Davis Polk & Wardwell

450 Lexington Avenue

New York, New York 10017

Att: Guy Miller Struve, Esq., Michael P. Carroll, Esq., Lawrence Portnoy, Esq., James I. McClammy, Esq. and Brian S. Weinstein, Esq.

(212) 450-4192 Footnotes

Footnote 1:A prior decision in this caseprovides further detail. See BT Triple Crown Merger Co. v. Citigroup Global Mkts. Inc., 2008 WL 1849845 (Sup. Ct. NY Co. Apr. 25, 2008) (the "Prior Decision") at *1 - *3.

Footnote 2:The plaintiffs are controlled by two private equity firms named Bain Capital Partners LLC and Thomas H. Lee Partners (the "Sponsors"). The Sponsors organized the plaintiffs as acquisition vehicles to effectuate "Project Triple Crown," the nickname that the participants used for the Clear Channel buyout.

Footnote 3:Defendants in this action include Citigroup Global Markets Inc., Citibank, N.A., Citicorp North America, Inc., Morgan Stanley Senior Funding, Inc., Credit Suisse, Cayman Islands Branch, Credit Suisse Securities(USA) LLC, The Royal Bank of Scotland PLC, RBS Securities Corporation, Wachovia Bank, National Association, Wachovia Investment Holdings, LLC, Wachovia Capital Markets, LLC, Deutsche Bank AG Cayman Islands Branch, and Deutsche Bank Securities Inc.

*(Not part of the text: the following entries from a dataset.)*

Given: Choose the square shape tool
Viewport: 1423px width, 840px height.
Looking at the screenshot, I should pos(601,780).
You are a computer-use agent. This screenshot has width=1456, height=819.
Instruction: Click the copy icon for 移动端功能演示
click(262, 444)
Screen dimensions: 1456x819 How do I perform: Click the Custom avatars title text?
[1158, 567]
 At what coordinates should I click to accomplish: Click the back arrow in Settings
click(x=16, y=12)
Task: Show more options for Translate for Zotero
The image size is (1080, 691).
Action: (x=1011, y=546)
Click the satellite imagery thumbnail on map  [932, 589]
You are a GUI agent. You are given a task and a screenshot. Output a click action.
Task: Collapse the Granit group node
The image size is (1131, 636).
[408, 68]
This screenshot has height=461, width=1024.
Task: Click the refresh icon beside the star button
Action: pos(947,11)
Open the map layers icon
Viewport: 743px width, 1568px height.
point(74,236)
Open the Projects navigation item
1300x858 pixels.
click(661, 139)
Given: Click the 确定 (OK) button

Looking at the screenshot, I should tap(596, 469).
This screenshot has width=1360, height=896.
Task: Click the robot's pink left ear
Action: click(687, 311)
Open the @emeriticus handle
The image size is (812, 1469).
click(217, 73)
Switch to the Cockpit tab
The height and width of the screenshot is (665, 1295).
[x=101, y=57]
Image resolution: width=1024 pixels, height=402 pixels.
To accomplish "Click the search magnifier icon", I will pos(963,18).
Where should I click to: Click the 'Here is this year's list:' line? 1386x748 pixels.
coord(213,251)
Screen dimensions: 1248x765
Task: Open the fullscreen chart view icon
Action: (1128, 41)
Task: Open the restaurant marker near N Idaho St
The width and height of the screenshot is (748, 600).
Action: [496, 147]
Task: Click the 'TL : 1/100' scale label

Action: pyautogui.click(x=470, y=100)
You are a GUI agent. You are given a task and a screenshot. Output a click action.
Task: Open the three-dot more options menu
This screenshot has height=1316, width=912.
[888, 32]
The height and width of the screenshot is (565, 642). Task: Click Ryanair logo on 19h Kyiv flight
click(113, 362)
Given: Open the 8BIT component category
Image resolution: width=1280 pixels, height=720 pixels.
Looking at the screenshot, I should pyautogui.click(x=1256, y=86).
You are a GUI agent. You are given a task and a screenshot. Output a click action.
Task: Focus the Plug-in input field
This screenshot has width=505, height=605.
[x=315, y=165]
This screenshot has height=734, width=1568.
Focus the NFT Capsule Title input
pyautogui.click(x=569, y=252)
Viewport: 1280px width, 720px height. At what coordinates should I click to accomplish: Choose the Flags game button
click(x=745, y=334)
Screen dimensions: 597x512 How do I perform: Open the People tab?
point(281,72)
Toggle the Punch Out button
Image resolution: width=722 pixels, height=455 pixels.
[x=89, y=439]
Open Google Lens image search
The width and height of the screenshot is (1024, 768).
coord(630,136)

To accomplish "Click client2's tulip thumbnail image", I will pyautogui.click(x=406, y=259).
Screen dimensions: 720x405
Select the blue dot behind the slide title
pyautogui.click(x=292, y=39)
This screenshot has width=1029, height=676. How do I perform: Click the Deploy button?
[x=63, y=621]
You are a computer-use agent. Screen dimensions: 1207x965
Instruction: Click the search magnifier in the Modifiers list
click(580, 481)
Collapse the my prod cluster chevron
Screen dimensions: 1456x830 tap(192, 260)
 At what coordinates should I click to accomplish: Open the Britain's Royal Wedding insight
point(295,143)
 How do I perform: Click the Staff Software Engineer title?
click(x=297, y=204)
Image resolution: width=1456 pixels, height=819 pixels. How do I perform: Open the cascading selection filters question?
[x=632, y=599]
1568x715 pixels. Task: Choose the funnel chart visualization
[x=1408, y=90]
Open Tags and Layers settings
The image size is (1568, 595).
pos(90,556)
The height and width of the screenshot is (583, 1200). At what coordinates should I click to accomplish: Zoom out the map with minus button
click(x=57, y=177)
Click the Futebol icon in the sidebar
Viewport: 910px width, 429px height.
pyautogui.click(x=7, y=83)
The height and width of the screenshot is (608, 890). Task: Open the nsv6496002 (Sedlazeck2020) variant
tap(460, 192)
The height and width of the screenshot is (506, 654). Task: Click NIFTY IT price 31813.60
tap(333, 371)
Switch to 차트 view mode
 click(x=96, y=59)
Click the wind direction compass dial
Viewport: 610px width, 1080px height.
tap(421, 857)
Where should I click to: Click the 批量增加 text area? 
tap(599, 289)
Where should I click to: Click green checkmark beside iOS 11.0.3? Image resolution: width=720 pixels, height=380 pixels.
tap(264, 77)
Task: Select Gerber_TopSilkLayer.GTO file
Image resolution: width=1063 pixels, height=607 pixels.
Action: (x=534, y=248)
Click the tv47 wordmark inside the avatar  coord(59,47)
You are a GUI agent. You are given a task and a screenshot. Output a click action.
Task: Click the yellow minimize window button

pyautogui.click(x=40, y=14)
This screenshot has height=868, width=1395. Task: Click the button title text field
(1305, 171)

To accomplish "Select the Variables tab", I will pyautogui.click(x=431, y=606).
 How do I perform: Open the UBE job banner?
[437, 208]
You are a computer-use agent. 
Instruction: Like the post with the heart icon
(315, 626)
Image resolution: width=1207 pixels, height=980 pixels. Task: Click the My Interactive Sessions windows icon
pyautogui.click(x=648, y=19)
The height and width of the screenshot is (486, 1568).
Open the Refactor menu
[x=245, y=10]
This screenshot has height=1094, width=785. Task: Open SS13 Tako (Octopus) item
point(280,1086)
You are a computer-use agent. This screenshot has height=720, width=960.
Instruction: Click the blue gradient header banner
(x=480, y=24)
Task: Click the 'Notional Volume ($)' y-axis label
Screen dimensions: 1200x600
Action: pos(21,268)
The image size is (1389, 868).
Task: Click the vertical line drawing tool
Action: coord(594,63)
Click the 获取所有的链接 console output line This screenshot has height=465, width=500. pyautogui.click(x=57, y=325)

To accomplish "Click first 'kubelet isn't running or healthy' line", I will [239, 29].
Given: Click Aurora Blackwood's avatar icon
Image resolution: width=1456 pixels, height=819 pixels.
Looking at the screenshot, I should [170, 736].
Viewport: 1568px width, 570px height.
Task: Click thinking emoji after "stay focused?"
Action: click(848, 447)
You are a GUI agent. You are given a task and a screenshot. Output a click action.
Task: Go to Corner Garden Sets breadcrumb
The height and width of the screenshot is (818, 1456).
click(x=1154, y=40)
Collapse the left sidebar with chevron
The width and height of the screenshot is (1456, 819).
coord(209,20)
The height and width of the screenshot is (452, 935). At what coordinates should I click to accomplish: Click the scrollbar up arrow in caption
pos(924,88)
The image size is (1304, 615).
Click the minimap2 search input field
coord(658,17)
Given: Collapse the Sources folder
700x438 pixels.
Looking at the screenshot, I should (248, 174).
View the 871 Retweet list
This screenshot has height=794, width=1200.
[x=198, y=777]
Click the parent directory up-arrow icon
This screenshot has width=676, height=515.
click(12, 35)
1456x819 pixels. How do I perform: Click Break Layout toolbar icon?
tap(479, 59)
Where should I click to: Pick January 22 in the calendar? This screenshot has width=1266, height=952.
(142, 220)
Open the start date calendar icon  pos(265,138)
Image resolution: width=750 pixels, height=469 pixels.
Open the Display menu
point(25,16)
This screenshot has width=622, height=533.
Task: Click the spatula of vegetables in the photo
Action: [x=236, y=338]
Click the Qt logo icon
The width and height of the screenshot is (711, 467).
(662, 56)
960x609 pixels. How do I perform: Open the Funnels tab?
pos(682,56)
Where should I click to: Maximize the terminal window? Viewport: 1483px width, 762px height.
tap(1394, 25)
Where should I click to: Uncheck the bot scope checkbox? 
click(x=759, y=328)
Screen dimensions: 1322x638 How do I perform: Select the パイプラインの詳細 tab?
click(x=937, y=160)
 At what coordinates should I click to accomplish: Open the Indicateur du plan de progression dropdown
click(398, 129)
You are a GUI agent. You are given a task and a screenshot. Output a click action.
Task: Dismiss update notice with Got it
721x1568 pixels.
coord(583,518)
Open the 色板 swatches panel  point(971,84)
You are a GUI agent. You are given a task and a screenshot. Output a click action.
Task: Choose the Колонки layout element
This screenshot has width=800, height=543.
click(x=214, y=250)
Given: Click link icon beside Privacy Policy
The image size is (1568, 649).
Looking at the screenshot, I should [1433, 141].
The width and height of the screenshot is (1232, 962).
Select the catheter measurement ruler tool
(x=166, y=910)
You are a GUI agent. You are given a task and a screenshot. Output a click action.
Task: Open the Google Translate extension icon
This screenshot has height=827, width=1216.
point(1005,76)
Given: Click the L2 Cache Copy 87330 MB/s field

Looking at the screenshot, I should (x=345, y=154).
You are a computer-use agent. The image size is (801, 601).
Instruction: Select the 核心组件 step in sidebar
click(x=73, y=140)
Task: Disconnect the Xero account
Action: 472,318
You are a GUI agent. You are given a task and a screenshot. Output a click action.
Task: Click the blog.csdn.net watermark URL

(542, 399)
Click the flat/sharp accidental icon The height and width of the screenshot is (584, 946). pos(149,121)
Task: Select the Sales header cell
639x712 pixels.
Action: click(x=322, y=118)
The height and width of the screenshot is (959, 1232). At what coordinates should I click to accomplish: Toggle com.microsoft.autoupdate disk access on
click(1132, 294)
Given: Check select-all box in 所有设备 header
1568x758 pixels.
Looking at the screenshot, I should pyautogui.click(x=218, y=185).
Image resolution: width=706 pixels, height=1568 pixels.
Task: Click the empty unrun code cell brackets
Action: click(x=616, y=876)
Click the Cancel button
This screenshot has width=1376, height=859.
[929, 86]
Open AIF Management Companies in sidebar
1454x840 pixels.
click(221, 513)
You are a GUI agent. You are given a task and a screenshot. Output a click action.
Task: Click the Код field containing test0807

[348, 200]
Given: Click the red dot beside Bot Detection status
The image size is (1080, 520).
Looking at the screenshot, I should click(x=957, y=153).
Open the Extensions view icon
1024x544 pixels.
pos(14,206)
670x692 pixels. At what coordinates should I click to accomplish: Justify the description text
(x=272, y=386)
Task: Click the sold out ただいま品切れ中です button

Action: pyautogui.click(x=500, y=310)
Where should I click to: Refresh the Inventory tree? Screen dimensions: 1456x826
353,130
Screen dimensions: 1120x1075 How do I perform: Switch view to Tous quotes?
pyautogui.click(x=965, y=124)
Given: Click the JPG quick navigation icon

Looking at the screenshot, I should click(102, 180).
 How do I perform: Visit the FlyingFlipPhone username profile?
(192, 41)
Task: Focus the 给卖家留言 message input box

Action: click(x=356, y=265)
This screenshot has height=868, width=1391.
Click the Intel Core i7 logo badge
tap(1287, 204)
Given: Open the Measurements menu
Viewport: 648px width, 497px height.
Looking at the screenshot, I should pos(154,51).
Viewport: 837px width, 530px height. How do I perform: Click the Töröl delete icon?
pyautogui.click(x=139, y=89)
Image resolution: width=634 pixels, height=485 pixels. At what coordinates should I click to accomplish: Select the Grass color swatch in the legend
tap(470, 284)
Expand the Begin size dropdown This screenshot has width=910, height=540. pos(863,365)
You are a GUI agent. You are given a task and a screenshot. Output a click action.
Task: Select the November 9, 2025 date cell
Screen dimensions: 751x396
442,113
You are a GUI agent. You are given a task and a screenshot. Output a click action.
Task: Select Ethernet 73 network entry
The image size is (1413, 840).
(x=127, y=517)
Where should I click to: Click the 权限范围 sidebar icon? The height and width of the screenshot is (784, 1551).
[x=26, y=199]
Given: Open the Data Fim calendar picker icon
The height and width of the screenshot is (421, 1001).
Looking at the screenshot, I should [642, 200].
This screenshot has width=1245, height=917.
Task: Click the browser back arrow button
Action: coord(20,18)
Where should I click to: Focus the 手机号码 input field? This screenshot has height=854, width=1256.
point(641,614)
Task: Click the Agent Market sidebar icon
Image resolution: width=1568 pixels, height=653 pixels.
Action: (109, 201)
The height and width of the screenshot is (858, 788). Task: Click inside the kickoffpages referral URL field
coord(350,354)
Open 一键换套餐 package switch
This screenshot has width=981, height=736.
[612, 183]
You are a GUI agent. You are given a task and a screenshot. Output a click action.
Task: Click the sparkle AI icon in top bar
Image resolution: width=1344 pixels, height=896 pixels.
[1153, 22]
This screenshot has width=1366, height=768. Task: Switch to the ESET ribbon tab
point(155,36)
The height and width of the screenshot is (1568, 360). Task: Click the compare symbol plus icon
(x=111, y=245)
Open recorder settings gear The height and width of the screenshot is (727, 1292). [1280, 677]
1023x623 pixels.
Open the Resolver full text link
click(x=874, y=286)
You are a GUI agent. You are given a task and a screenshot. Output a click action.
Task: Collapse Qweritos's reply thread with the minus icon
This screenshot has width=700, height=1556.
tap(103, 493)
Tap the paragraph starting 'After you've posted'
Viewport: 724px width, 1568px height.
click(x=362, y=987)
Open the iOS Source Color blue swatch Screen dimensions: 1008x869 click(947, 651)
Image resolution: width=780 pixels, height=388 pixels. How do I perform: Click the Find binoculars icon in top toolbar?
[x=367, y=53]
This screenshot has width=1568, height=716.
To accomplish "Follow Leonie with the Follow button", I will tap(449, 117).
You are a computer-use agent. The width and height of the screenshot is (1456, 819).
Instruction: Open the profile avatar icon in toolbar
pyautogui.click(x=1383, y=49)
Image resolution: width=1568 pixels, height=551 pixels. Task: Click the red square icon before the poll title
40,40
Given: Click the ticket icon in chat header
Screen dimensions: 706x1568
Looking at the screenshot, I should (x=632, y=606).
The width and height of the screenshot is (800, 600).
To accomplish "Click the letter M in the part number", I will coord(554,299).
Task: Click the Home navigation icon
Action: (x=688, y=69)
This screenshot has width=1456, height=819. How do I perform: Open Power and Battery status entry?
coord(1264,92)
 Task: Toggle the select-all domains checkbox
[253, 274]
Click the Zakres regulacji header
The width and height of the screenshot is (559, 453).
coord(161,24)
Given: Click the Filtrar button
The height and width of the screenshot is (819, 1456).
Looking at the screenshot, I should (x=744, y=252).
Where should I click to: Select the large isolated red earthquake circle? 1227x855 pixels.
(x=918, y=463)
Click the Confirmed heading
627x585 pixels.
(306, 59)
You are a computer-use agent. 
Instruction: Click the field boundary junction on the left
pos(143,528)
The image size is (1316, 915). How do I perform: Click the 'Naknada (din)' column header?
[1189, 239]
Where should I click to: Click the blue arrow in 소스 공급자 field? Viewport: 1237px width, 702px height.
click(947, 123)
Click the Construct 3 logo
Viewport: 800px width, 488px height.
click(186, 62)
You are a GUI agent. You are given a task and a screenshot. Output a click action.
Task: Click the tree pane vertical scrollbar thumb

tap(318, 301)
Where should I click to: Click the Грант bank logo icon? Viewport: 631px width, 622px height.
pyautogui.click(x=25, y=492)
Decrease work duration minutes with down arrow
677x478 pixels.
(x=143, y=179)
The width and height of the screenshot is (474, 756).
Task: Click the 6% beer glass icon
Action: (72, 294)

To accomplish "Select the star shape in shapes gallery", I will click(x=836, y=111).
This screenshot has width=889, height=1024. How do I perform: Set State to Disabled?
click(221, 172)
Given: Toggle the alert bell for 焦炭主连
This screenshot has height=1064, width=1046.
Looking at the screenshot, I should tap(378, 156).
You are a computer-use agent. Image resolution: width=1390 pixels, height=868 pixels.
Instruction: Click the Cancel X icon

Footnote 4:The Texas Defendants include Citigroup Global Markets, Inc., Citigroup USA, Inc., Citicorp North America, Inc., Morgan Stanley Senior Funding, Inc., Credit Suisse Securities (USA) LLC, RBS Securities Corporation, Wachovia Investment Holdings, LLC, Wachovia Capital Markets, LLC, and Deutsche Bank Securities, Inc.

Footnote 5:It should be noted that the law of New York governs the plaintiffs' burden of proof in connection with the fraud claim, since burdens of proof and other matters which are procedural in nature are governed by the law of the forum. See, e.g., Clark v. Harnischfeger Sales Corp., 238 A.D. 493, 495 (2d Dept. 1933); Gold Fields Am. Corp. v. Aetna Cas. & Sur. Co., 173 Misc 2d 901 (Sup. Ct. 1997).Under the laws of this State, a plaintiff must prove a fraud claim by "clear and convincing evidence." Simcuski v. Saeli, 44 NY2d 442, 452 (1978).

Footnote 6:Dr. Culp is a Senior Advisor with Compass Lexecon, a consulting firm "that applies economic analysis to legal and regulatory matters."

Footnote 7:It should be noted that, in contrast to Barnes and Brizius, Professor Culp does not state that it would be impossible for the plaintiffs to obtain alternate financing; rather, Professor Culp states that any alternate financing would be on far less favorable terms for the plaintiffs.